» **Exercise description**
Put the data into a numbered list, starting at the line that contains "The height and width of the screenshot is (755, 740)." and stopping after the line that contains "coordinates (135, 2268).". Leave out any blank lines.

» **Records provided**
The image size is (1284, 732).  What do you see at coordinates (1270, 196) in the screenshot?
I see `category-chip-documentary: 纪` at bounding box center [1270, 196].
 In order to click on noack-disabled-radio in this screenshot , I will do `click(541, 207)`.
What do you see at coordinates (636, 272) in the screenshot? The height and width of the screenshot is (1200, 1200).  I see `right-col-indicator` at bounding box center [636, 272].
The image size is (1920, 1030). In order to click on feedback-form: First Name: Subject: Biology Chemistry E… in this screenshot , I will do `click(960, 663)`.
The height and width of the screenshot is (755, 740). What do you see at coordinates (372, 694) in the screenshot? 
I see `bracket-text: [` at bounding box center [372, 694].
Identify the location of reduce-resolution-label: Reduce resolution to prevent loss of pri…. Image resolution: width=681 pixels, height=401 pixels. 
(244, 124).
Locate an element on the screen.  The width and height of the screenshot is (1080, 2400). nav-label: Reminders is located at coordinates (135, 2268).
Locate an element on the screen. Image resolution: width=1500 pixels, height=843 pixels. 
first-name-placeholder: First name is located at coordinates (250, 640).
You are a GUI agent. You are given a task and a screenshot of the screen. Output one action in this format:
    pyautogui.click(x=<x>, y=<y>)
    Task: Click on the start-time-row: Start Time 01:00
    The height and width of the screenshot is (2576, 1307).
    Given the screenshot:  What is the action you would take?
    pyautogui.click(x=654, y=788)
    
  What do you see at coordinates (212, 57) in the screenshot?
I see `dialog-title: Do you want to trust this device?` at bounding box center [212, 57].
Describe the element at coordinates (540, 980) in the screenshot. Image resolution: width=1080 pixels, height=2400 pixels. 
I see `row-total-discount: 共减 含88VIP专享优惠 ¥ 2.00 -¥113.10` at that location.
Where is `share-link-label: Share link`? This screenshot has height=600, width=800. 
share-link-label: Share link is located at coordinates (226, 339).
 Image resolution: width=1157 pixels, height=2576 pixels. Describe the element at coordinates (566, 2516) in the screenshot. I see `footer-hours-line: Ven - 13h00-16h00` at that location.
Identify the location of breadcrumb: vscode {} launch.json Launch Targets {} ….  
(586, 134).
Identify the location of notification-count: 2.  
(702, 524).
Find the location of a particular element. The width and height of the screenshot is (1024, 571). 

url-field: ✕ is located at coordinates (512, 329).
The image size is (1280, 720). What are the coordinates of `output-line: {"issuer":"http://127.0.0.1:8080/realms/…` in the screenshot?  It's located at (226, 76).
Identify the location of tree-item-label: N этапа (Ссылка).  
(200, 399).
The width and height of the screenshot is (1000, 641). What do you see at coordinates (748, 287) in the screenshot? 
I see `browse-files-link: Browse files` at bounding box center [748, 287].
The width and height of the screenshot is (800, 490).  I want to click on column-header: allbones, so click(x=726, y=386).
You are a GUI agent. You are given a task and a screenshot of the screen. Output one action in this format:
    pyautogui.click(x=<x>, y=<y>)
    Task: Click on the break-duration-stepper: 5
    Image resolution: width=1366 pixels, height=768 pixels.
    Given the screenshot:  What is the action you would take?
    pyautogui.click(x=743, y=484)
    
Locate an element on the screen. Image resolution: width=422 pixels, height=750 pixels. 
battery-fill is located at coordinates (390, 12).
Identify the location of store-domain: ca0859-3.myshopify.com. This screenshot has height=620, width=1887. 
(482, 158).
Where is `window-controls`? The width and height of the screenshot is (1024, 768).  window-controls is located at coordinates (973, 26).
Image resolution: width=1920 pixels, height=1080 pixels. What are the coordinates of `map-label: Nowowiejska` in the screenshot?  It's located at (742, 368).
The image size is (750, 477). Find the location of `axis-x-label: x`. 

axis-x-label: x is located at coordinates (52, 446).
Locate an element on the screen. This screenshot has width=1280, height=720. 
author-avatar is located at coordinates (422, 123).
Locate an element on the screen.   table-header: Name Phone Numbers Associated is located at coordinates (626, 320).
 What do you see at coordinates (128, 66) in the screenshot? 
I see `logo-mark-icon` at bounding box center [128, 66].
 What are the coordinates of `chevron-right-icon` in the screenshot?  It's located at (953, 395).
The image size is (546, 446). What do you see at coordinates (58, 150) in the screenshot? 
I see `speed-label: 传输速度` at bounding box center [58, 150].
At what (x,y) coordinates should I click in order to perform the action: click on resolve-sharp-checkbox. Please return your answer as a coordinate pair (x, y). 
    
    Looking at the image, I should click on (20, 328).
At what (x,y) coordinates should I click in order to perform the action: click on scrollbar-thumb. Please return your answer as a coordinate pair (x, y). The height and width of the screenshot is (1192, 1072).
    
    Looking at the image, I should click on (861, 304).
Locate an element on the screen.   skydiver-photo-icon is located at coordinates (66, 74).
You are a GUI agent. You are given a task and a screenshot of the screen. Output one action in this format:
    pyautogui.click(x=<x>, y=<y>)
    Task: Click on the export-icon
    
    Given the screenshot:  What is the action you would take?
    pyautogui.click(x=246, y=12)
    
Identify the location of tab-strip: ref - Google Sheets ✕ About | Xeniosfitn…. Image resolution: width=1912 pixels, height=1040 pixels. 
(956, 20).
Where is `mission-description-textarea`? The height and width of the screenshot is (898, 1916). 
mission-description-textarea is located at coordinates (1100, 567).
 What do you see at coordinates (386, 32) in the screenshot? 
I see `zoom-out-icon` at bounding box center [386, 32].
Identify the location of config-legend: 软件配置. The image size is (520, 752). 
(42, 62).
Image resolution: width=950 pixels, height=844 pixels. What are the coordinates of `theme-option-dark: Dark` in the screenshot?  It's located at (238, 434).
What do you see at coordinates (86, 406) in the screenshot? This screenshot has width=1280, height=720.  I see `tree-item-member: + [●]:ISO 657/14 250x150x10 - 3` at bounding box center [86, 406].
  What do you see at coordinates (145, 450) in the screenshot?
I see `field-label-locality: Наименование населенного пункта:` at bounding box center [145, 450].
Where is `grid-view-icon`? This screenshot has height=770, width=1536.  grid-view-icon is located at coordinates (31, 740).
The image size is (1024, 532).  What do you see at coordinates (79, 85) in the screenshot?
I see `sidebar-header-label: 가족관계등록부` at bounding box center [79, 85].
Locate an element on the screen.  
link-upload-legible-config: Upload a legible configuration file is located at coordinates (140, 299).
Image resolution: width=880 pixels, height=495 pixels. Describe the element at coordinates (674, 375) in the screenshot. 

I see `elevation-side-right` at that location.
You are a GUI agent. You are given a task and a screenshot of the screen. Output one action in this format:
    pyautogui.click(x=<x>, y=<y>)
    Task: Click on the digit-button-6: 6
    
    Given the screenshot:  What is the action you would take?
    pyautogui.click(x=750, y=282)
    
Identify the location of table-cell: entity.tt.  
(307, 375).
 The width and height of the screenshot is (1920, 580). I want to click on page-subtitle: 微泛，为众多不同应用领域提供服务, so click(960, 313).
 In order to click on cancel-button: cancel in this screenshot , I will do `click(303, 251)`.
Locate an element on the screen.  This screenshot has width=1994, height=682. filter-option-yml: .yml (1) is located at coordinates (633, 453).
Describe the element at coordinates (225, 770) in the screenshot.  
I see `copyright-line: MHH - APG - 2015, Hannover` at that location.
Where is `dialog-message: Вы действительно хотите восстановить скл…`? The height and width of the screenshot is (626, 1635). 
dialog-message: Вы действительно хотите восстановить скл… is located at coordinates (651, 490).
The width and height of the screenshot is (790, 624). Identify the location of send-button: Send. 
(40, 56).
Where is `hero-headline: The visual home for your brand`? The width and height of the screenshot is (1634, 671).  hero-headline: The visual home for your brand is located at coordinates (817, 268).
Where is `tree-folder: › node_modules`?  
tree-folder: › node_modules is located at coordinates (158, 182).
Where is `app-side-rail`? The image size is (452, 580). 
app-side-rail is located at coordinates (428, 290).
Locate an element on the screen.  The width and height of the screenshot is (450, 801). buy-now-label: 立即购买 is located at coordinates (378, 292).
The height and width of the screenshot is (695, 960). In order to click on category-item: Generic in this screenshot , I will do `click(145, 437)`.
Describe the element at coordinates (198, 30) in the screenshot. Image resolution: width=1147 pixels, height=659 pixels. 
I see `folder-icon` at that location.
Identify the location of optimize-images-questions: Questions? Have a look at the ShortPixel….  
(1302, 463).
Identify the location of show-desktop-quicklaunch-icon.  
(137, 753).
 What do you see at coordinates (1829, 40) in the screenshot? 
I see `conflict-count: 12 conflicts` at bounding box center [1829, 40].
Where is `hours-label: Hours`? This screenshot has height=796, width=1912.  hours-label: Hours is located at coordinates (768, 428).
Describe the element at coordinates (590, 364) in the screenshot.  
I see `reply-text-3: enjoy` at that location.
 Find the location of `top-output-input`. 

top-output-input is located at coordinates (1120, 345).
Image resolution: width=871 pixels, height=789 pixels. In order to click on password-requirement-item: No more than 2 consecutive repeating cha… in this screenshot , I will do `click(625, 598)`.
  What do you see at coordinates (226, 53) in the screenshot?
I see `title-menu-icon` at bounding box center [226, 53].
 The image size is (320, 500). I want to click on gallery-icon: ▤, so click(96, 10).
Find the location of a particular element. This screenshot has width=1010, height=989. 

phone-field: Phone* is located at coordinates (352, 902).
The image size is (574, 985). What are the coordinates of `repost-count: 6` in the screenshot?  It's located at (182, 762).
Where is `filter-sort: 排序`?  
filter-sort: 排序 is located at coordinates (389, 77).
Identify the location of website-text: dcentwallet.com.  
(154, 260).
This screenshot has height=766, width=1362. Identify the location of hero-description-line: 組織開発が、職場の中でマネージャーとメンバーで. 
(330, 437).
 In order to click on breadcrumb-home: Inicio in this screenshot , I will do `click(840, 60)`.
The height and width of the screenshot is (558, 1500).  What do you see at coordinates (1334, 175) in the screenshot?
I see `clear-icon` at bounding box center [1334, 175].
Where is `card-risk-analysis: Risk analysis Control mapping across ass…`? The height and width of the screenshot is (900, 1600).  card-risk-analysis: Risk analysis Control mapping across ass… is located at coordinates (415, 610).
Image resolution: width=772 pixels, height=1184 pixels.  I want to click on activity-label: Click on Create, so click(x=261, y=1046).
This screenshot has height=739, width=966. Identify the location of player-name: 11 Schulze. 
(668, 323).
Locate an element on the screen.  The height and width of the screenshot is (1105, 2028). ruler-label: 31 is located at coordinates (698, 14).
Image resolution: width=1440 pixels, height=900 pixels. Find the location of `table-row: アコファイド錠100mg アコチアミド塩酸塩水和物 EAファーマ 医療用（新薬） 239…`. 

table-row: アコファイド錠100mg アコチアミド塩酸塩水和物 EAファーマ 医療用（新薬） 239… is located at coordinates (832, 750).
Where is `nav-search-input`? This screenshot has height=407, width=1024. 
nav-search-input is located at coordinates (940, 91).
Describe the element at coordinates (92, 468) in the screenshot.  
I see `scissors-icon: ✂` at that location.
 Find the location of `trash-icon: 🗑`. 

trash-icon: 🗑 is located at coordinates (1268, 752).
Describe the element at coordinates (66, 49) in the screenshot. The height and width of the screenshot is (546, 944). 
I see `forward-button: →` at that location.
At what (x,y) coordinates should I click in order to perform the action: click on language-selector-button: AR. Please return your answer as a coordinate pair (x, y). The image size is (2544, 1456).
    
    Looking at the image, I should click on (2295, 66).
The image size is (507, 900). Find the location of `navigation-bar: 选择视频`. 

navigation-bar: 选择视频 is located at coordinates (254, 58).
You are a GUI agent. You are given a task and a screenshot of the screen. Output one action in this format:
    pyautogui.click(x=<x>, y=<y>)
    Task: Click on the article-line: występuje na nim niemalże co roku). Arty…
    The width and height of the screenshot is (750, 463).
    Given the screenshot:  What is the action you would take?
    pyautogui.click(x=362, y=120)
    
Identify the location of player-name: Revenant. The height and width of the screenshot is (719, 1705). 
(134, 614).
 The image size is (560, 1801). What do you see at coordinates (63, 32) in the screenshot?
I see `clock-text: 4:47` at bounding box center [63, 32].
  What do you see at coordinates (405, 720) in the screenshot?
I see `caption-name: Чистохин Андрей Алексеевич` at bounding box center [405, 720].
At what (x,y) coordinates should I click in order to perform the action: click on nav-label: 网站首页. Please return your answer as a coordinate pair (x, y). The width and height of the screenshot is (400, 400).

» **The completed task**
1. The height and width of the screenshot is (755, 740). What do you see at coordinates (372, 694) in the screenshot? 
2. I see `bracket-text: [` at bounding box center [372, 694].
3. Identify the location of reduce-resolution-label: Reduce resolution to prevent loss of pri…. Image resolution: width=681 pixels, height=401 pixels. 
4. (244, 124).
5. Locate an element on the screen.  The width and height of the screenshot is (1080, 2400). nav-label: Reminders is located at coordinates (135, 2268).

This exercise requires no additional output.